Key Milestones Since 2013

  1. The 70-Episode Renewal: In 2018, Adult Swim did something unheard of. They signed a deal for 70 more episodes. This was a massive vote of confidence that ensured the show would be around until at least Season 10.
  2. The Emmy Wins: The show has picked up several Primetime Emmy Awards for Outstanding Animated Program, specifically for episodes like "Pickle Rick" and "The Vat of Acid Episode."
  3. The Global Expansion: It’s not just a US thing. By 2015, the show was a massive hit in the UK, Australia, and across Europe.

Finding the Original Vibe

People often get confused because they see clips on TikTok or YouTube and assume the show is brand new. Or they see the Rick and Morty skins in Fortnite and think it’s a modern "Gen Alpha" thing. But the DNA of the show is firmly planted in the early 2010s. It’s a product of the post-recession, cynical, internet-literate culture that was just starting to take over the mainstream.

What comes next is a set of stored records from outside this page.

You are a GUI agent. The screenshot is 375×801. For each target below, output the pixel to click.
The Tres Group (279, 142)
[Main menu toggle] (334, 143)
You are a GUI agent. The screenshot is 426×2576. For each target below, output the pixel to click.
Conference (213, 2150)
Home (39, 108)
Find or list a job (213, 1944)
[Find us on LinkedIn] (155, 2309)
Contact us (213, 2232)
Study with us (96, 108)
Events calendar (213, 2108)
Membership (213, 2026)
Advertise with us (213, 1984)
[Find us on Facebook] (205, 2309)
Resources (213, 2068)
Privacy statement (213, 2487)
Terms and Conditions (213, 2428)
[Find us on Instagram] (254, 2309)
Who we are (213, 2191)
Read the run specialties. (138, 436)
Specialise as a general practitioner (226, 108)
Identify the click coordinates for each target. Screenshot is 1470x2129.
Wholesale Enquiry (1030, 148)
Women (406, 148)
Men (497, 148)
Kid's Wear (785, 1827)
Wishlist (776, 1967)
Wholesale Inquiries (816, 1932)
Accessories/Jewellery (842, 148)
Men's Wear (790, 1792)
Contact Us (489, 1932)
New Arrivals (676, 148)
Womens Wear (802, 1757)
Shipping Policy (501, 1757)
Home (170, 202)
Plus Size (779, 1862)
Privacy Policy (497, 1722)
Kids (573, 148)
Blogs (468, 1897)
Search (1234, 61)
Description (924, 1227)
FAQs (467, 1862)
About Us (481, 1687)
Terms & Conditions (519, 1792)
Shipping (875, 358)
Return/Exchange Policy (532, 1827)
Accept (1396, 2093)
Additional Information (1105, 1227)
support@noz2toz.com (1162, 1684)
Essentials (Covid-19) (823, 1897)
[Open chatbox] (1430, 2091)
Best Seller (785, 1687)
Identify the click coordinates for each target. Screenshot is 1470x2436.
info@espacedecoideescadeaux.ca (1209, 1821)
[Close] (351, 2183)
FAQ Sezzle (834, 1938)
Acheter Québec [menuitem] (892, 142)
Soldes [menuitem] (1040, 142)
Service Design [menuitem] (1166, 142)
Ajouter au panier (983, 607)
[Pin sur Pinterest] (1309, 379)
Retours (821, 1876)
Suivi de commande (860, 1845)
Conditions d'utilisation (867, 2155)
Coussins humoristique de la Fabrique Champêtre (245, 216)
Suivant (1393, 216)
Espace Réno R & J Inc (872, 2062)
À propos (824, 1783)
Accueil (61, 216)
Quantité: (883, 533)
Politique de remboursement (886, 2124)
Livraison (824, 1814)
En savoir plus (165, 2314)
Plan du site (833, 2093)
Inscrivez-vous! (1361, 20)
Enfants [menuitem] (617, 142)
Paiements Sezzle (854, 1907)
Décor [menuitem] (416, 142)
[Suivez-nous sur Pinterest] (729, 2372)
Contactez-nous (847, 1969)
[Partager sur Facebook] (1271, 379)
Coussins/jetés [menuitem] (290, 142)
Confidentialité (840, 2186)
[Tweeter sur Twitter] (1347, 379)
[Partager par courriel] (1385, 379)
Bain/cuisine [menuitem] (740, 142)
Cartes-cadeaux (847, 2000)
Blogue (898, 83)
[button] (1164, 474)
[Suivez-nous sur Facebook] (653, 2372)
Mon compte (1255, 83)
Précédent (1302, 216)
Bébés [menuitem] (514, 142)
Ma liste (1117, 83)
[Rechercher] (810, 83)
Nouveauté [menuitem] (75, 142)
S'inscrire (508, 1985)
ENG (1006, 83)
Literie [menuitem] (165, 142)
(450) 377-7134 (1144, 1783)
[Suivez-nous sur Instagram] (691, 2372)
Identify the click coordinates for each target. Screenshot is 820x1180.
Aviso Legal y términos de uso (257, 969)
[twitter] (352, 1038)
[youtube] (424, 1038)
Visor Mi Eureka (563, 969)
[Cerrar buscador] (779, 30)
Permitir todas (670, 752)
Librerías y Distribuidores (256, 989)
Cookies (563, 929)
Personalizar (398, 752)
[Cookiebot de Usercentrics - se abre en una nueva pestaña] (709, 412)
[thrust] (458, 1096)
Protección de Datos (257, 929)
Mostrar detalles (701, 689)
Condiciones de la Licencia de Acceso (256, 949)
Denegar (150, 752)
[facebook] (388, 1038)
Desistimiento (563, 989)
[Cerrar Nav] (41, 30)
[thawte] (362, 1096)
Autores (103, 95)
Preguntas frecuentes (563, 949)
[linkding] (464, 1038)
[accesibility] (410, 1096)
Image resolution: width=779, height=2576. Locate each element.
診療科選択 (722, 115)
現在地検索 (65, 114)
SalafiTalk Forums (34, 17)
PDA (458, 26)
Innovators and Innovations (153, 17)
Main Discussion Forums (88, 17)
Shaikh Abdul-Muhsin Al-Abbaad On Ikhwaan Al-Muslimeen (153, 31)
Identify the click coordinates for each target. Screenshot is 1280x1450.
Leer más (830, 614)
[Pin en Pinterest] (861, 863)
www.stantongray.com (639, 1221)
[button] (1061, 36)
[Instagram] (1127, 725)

If you’re looking to dive in for the first time, or if you’re a veteran doing a rewatch, keep that 2013 context in mind. It was a time when "going viral" was still a relatively new concept and television felt like it was finally catching up to the weirdness of the web.


Actionable Next Steps

  • Watch the original "Doc and Mharti" short: If you want to see the "pre-history," it’s still floating around on Vimeo and YouTube. Just be warned—it’s much more "R-rated" than the actual show.
  • Compare the voices: Go back to Season 1, Episode 1, and then jump to the latest season. It’s a fascinating exercise in seeing how voice actors mimic and then evolve a character's sound.
  • Track the "Harmon Story Circle": If you’re a writer, look up Dan Harmon's story structure. Apply it to the pilot episode. You'll see exactly how they managed to cram so much plot into 22 minutes.
  • Check the Adult Swim archives: They often stream "marathons" on their website for free. It's the best way to see how the animation quality improved from the 2013 premiere to the high-definition spectacles of the recent seasons.